### Assignment
The lines of the records that include "column" should all be copied.

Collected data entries
[Start of section]

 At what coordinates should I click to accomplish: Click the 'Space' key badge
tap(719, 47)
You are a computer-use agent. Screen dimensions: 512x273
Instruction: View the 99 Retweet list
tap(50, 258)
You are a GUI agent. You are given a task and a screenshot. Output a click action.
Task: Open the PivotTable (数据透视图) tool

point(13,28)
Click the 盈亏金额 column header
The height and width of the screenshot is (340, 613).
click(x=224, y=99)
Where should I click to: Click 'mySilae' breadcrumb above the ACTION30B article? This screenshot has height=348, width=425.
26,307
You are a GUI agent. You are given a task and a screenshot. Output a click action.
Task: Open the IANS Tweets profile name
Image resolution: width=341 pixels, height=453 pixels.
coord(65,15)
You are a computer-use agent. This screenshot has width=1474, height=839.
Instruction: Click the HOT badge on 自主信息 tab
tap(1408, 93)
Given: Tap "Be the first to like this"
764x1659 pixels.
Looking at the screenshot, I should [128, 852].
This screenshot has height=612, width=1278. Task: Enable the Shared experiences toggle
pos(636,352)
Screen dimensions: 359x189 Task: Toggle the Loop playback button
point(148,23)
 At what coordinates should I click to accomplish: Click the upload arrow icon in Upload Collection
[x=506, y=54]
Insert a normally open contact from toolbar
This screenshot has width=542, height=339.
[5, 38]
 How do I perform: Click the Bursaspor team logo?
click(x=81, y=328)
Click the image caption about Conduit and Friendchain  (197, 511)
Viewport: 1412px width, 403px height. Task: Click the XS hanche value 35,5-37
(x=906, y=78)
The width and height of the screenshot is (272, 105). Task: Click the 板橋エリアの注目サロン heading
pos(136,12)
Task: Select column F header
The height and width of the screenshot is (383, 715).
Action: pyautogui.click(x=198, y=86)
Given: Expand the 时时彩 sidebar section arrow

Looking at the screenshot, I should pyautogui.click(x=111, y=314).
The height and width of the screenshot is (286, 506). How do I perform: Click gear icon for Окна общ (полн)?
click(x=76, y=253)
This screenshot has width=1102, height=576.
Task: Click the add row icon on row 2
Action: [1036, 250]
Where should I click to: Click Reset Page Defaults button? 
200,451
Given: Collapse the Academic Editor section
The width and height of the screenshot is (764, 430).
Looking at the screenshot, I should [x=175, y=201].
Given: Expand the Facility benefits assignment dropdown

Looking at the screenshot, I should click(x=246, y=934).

[End of section]

### Result for this task
Click the 盈亏金额 column header
Task: Select column F header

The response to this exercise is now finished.